CDC officials say that A(H5N1) has caused the largest amount of detected cases of severe disease and death in humans than all other avian influenza viruses to cross the species barrier. Hence, bird researchers and epidemiologists are working double time to track the disease, identify hotspots – migration hotspots where uninfected birds can contract the flu repeatedly – and rectify the situation.

The trick is that it’s not just wild bird migrations that allow the disease to spread. An outbreak in Croatia was likely caused by fertilizer made by humans from the manure of infected poultry, which was then used to fertilize fish ponds - A(H5N1) can exist in water for weeks – that are frequent stopping points for migrating birds, the Times says.

The point is that bird flu is not just something happening far away to other countries and people, and it is something to keep abreast on because of its global implications. So listen up.

For more on the current status of Bird Flu’s spread:

Zombies vs. Ghosts

March 3rd, 2006

While zombies and ghosts are each equally likely to bring about the end of the world, it’s important to note their differences.

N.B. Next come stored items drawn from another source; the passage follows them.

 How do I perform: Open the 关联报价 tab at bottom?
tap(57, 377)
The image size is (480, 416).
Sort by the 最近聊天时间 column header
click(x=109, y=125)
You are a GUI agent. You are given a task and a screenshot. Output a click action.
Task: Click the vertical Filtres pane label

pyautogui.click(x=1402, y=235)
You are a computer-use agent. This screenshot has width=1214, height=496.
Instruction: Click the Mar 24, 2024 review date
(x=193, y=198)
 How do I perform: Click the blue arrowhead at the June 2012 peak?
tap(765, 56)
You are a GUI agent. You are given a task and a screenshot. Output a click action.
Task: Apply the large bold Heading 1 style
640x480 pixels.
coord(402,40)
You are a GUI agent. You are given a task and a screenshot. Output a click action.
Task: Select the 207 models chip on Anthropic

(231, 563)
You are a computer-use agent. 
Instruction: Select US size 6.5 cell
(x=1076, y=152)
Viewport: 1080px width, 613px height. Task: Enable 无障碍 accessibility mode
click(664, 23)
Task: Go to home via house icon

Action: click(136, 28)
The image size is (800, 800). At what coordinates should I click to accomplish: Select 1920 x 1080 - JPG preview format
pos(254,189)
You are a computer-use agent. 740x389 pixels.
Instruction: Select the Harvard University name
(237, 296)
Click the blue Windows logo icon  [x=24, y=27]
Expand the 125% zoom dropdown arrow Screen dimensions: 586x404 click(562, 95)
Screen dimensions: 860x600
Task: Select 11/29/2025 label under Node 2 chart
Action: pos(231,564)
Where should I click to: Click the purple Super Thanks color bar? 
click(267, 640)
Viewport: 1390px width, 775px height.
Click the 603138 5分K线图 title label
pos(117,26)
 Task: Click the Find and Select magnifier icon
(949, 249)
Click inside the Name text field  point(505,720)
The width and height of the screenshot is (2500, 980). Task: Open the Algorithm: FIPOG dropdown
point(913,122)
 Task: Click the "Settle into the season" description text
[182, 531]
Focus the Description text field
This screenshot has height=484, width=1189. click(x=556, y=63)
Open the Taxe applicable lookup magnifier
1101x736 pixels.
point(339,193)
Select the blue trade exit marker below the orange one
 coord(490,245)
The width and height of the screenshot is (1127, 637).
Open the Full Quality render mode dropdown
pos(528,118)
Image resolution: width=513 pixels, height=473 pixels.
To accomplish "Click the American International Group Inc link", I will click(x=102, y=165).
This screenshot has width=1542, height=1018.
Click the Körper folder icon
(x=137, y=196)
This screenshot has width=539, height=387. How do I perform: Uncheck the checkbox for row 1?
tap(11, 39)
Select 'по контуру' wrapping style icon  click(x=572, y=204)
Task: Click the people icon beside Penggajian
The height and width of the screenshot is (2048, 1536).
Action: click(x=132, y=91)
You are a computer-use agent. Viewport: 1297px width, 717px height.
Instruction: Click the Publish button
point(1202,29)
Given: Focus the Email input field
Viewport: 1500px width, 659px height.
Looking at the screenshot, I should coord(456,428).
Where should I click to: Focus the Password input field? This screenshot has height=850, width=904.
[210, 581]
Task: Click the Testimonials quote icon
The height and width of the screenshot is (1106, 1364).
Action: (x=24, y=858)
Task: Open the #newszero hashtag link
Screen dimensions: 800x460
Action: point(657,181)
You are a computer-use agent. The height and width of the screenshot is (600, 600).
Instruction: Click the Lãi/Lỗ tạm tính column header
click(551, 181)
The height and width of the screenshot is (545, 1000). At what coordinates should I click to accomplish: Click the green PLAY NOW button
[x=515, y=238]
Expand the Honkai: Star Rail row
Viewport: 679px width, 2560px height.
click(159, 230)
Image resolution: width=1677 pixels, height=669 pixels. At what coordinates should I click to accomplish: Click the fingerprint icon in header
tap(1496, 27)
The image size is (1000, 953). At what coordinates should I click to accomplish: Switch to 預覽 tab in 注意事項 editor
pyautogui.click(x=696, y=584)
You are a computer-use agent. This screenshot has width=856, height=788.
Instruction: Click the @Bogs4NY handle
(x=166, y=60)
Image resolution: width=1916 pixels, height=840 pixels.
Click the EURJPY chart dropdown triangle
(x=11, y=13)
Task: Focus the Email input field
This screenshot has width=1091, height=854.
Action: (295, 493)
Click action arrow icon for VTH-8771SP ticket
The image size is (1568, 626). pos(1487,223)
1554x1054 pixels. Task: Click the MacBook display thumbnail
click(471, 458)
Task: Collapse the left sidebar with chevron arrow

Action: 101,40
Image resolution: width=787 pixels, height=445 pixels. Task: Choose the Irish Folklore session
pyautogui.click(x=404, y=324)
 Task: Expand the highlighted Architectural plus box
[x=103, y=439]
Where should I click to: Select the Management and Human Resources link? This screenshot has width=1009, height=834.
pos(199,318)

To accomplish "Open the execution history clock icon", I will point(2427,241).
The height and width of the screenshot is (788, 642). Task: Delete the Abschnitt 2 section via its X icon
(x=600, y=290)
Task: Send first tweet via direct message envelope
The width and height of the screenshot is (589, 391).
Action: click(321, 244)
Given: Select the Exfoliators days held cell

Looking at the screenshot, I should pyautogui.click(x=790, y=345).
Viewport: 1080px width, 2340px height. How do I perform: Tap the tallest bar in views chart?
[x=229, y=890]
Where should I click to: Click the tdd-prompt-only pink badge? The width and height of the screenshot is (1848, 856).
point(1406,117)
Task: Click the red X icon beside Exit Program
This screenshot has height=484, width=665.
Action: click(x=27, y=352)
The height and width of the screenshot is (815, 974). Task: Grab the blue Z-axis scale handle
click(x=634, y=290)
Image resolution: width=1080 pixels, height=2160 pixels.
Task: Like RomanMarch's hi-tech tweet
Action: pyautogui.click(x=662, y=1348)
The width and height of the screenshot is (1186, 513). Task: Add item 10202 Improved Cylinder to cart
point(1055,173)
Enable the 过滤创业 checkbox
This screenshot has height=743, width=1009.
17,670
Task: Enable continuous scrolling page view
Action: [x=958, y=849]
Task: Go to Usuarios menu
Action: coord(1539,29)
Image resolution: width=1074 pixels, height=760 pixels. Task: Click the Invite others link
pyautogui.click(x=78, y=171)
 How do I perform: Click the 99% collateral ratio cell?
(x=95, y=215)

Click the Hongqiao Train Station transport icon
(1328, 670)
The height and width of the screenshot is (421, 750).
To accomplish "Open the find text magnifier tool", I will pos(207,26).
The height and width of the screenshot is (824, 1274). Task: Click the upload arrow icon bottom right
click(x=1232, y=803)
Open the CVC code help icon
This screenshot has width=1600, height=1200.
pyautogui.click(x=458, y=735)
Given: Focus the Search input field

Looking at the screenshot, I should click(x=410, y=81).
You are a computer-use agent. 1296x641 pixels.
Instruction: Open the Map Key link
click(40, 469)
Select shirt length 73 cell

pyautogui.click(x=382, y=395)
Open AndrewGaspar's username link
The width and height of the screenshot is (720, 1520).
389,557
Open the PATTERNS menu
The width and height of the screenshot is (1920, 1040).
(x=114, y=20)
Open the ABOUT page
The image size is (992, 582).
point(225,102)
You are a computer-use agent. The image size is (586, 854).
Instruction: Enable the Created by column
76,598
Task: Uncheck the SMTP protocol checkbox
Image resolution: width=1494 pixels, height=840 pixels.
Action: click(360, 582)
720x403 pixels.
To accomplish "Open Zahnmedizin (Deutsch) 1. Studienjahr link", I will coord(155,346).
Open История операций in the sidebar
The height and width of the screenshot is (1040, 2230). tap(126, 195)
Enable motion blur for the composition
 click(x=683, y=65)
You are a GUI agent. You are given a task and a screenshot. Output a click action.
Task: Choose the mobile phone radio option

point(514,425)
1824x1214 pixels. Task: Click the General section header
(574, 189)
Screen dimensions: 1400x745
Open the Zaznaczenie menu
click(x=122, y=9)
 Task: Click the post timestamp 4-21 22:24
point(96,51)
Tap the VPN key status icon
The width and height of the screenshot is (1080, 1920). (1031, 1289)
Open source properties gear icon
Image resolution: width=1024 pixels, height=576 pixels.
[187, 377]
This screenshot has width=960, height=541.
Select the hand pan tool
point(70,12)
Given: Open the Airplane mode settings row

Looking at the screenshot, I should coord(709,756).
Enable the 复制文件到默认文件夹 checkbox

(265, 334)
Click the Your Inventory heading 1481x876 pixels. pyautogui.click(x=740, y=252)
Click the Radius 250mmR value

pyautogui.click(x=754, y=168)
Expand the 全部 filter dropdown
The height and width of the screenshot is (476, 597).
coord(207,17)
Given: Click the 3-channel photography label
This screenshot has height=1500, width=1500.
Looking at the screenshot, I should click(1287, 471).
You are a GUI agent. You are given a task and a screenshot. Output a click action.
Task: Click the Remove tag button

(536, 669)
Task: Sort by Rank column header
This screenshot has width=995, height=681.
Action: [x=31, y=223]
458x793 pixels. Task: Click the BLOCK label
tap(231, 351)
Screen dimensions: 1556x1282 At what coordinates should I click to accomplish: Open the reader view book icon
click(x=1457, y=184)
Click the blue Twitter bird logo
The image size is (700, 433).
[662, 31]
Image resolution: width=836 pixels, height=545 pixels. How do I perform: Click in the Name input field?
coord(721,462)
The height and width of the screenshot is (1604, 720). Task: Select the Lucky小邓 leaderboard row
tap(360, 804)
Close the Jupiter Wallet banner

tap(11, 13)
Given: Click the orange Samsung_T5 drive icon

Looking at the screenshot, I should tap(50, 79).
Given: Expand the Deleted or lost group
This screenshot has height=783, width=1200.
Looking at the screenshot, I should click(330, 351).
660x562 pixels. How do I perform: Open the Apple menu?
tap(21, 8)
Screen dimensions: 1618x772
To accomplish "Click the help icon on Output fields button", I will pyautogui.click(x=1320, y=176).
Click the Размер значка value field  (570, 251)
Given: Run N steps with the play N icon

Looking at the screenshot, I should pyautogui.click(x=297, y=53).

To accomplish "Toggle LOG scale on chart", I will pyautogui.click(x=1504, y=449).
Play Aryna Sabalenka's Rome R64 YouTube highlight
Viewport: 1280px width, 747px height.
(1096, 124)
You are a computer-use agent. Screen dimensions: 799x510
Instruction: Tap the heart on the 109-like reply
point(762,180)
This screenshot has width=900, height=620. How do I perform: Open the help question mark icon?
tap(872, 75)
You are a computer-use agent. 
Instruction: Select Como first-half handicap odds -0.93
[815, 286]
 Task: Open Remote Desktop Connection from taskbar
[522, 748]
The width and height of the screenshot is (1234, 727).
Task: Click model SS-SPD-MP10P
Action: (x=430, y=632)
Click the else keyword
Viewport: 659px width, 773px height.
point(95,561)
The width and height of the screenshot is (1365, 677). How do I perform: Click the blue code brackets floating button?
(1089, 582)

George A. Romero does a fantastic job if illustrating the dangers inherent to the zombie menace in his Living Dead series, while alien ghosts not only bring about full scale war on Earth in Final Fantasy: The Spirits Within, they are also capable of destroying a Mars base in John Carpenter’s Ghosts of Mars.

So ghosts and zombies: Different phenomena, but equal dangers.

Imagine my chagrin when Reuters News Agency blurs the zombie-ghost line in its story: Living Dead Win Oddest Book Title Award.

Apparently author Gary Leon Hill’s book People Who Don’t Know They’re Dead: How They Attach Themselves to Unsuspecting Bystanders and What to Do About It beat out Simon Milledge’s Rhino Horn Stockpile Management: Minimum Standards and Best Practices from East and Southern Africa.

Hill’s book chronicles the exploits of ghosts, not zombies, hence they are not the living dead. Knowing the difference between the two is essential when deciding whether to use a proton gun or baseball bat to protect your family.

An interesting side note, a previous winner of the Odd Book Title mantle was Bombproof Your Horse: Teach Your Horse to Be Confident, Obedient, and Safe No Matter What You Encounter by Rick Pelicano and Lauren Tjaden, which apparently has nothing to do with bombs.